++++ EXCERTO SELECIONADO ++++
António Pista disse...

Por acaso não é o Ayres do Bruno Aleixo, pois não? :)


http://aguia-de-ouro.blogspot.com/

João Vilar disse...

Podia dizer ao Ayres que não pára de me surpreender, mas não era verdade!
Deste meu grande amigo espero só que a genuinidade e paixão com que vive se continue a reflectir na sua arte...

Um grande abraço e parabéns ao autor do Blog não só pelas imagens mas também pela forma como usa o "verbo"!

nusanto disse...

Grande Ayres!

Saudades de Londres meu amigo, das nossas pausas de repouso, das festas, das conversas, do torneio Mile End.....

Enfim...

Lembro-me quando me fizeste a primeira camisa e de ter tido uma sensação muito boa meu amigo.
Mais do que uma peça de roupa foi o passar uma tradição familiar, quase como pertencer a uma classe superior.

Acredito que pessoas como nós, que passam toda a nossa paixão no que fazem, eu na Joalharia, tu na Alfaiataria que poderemos trazer algo de novo a Portugal e ao Mundo.

Eu já retirei tudo o que podia de Londres. E tu, quando estiveres pronto, constrói a tua base aqui em Portugal.Dá-nos a honra de continuar a contar com uma boutique "Ayres"...


Grande abraço


Nuno Santos
www.elements.com.pt

António Prates disse...

Gostei do texto! Quase me senti o idílico Artur, nas aventuras e nas desventuras da Capital, do amigo Eça de Queirós.

Parabéns, e continuação de grandes descobertas!

Unknown disse...

Gostei bastante do seu texto. Fiquei a conhecer o Ayres, muitos parabéns aos 2.

Manuel Teles disse...

Amigo Ayres ,

É com orgulho que vejo o reflexo da tua paixão pela arte ser reconhecida no "post " e nos comentários.
++++ DADOS FORNECIDOS ++++
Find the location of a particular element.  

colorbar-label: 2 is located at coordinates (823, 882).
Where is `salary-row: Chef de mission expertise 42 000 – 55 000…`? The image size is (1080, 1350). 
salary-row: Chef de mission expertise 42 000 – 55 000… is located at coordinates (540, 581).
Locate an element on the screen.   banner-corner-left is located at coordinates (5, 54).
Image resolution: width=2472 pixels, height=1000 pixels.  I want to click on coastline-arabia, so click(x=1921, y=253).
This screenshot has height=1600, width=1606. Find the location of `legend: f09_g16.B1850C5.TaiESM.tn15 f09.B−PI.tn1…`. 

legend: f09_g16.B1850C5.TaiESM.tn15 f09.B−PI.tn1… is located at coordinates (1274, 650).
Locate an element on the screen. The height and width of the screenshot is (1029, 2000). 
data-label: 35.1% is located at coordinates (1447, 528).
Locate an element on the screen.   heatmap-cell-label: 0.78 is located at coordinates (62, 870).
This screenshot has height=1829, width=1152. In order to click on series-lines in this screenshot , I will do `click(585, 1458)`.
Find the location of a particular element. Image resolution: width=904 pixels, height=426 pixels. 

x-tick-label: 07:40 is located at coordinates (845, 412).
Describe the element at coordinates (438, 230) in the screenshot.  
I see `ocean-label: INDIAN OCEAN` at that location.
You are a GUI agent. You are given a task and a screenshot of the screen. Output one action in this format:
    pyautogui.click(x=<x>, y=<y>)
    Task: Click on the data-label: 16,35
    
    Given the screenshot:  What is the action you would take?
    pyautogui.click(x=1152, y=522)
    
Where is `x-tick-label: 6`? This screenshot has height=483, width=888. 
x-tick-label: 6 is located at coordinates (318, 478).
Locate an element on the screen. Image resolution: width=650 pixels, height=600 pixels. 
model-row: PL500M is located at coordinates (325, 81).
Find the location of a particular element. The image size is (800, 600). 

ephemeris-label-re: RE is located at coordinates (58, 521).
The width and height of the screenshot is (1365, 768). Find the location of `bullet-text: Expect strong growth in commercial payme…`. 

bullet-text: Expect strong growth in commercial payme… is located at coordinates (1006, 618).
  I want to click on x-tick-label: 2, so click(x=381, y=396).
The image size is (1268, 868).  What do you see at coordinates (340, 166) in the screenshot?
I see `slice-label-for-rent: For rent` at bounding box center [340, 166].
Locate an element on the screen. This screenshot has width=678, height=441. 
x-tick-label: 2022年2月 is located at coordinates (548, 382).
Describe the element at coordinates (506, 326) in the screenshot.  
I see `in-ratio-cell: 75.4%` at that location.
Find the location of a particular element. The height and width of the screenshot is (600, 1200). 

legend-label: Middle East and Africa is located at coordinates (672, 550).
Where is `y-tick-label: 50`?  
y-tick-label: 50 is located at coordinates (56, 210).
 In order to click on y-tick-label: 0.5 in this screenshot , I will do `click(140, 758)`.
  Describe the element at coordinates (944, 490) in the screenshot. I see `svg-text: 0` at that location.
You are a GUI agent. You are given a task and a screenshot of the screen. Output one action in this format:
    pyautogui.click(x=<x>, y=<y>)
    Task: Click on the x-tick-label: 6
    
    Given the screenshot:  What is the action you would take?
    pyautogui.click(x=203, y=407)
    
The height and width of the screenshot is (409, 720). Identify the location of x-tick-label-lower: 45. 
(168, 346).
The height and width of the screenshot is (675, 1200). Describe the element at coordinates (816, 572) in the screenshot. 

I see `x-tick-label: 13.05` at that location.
++++
Liste, pela ordem em que surgem, todos os nomes que aparecem imediatamente antes de "disse..." no excerto de comentários sobre o Ayres.

- [RESPOSTA]
António Pista
João Vilar
nusanto
António Prates
Unknown
Manuel Teles